::: Stored rows :::

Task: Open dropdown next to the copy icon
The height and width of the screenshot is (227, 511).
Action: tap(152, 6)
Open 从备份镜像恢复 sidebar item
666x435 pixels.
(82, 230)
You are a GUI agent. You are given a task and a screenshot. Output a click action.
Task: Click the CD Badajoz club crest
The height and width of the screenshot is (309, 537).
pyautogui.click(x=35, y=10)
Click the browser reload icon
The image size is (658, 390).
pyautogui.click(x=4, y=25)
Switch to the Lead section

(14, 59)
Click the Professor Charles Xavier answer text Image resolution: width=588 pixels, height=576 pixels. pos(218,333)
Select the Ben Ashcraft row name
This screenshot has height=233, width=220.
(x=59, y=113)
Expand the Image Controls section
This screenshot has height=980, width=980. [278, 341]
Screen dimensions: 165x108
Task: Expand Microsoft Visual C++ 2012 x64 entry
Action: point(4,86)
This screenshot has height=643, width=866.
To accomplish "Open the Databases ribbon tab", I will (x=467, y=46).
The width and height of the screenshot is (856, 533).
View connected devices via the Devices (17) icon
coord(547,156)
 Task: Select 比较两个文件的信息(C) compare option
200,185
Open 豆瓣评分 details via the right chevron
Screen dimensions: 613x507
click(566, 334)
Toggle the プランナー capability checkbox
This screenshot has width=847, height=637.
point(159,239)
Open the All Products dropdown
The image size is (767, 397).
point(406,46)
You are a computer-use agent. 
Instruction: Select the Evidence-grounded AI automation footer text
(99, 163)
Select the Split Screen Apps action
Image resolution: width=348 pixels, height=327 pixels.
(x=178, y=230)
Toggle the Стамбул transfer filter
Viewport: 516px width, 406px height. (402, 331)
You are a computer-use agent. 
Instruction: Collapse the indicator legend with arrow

:::

◆ Goal ◆
Repeat the lines above exactly, beginning with the line that contains "Click the Professor" and ending with the line that contains "Action: point(4,86)", with both of those lines included.

◆ Response for this exercise ◆
Click the Professor Charles Xavier answer text Image resolution: width=588 pixels, height=576 pixels. pos(218,333)
Select the Ben Ashcraft row name
This screenshot has height=233, width=220.
(x=59, y=113)
Expand the Image Controls section
This screenshot has height=980, width=980. [278, 341]
Screen dimensions: 165x108
Task: Expand Microsoft Visual C++ 2012 x64 entry
Action: point(4,86)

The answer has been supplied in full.